Y Jesús le dijo: "Hoy ha llegado la salvación a esta casa, ya que también este hombre es un hijo de Abraham,
porque el Hijo del hombre vino a buscar y a salvar lo que estaba perdido".

COMENTARIO:

  En este Evangelio de Lucas podemos observar la actitud de Zaqueo ante la imposibilidad, por su baja estatura, de ver a Jesús. Se las ingenia para conseguirlo, sin importarle la vergüenza de las medidas que debe tomar para alcanzar su objetivo. No le preocupa qué pensarán aquellos que se encuentran allí reunidos, y que son los mismos con los que se tropezará a diario por las calles de Jericó. Sólo sabe que ha sentido en su interior el deseo de conocer a Aquel Hombre del que todos hablan, y esa íntima aspiración le ha dado el valor suficiente para intentar vencer todas las dificultades.

  Ese primer punto del párrafo debe enseñarnos que, ante nuestra búsqueda personal de Dios, no debe atemorizarnos jamás el qué dirán. Hemos de convencernos de que no existe el ridículo para el que quiere hacer lo mejor; y lo mejor para descubrir la paz y recuperar la felicidad perdida por nuestras miserias humanas, es el encuentro con Nuestro Señor. Pero es cierto que muchos de nosotros tenemos dificultad para alcanzar la altura necesaria que nos permitirá pasar un rato con Jesús; sin embargo, olvidamos que poseemos, por el amor divino, los medios adecuados para llegar a Él: la oración y los Sacramentos, que el propio Cristo nos legó, para que pudiéramos alcanzarlo.
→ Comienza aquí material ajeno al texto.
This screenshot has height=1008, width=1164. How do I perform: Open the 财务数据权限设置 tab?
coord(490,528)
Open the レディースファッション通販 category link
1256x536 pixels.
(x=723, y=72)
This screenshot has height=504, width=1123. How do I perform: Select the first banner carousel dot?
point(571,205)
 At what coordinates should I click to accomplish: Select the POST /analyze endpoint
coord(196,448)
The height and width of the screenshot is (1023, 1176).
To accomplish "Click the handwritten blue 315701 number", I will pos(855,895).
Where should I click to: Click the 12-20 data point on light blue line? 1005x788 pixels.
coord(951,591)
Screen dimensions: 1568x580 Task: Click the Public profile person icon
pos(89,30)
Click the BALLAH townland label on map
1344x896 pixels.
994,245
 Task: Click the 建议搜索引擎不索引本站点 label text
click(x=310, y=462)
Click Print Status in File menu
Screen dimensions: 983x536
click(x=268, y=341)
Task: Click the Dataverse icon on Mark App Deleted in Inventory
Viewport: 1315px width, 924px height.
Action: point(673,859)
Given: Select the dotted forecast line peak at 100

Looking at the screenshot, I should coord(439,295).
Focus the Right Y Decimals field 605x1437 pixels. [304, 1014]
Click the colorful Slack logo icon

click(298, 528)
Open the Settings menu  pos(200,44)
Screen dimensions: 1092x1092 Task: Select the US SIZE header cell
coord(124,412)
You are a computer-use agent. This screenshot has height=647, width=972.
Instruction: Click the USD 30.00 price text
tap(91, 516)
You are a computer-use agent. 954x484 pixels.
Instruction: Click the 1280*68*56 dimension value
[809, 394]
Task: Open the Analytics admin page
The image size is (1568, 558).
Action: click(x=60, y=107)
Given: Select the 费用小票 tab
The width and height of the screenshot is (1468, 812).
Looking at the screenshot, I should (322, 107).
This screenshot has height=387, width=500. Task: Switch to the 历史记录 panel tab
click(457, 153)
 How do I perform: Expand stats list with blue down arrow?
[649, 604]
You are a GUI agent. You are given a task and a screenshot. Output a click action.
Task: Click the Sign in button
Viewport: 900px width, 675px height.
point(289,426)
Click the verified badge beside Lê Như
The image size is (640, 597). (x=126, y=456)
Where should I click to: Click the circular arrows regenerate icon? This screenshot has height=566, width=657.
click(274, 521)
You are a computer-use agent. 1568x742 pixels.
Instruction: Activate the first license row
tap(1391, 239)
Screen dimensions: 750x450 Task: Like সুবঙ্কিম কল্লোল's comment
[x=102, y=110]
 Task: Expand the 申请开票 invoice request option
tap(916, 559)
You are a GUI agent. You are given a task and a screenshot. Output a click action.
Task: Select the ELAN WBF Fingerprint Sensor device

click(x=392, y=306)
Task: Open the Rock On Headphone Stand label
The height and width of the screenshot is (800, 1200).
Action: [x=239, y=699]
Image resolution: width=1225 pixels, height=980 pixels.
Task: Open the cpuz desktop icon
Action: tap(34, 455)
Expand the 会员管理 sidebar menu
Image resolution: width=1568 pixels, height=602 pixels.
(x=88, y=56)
  Vemos como el Maestro premia el esfuerzo del jefe de publicanos, acudiendo como invitado a compartir su mesa. Jesús manifiesta su misericordia ante un perdón que se ha ofrecido por el deseo, casi imperceptible, de recibirlo. Y se cumple con los hechos, las palabras que tantas veces nos ha repetido la Escritura sobre la salvación que el Señor ha venido a repartir, sobre todo a los descarriados. Resonando en sus actos el mensaje de Ezequiel, cuando afirmaba que el Mesías buscaría a la oveja perdida y tomaría a la descarriada, para curarle las heridas; sanando a la que estaba enferma.

  Por eso, ante el movimiento de curiosidad de Zaqueo, Jesús responde llamándole por su nombre como hace el Buen Pastor y aceptándole junto a Él. Evidentemente, para aquel hombre, el encuentro con Cristo significó, como para nosotros, la alegría y la redención. Estas líneas también deben enseñarnos que no somos nadie para juzgar a las personas, y mucho menos condenarlas, desconociendo la trayectoria que ha marcado su vida. Sólo Dios, que penetra en el fondo de las conciencias, es quien sabe la realidad que ha impulsado a cada ser humano a comportarse de una forma determinada, haciendo uso de su libertad.

  Jesús nos transmite que, ante el regalo de la Gracia, debe existir una correspondencia por parte de nuestra voluntad. Aquel recaudador de impuestos no queda indiferente ante la cercanía divina, y hace el propósito de corregir sus errores y devolver el cuádruple  de lo que ha podido defraudar; además de entregar a los demás la mitad de sus bienes. Ese encuentro con el Salvador ha cambiado los esquemas de Zaqueo, y nunca más podrá seguir llevando la vida que, hasta ese momento, le parecía apropiada a su necesidad. Esa búsqueda de sí mismo, donde su beneficio era él mismo, a toda costa y a cualquier precio. Ahora sabe que cuando Dios penetra en nuestro interior, nuestra existencia cambia; porque todo adquiere una dimensión distinta, la del amor. Donde ya no hay un “yo”, sino un “nosotros”; y donde somos capaces de perder nuestra paz para que otros terminen su guerra. Encontrar a Cristo es salir a buscar a nuestros hermanos; es cambiar nuestra forma de sentir y responder afirmativamente a aquella llamada de Dios, que hizo cuando nos creó, al fondo de nuestro corazón. Encontrar a Jesús no es decir “Señor, Señor”; sino manifestar con nuestro ejemplo, la coherencia de nuestra vida cristiana.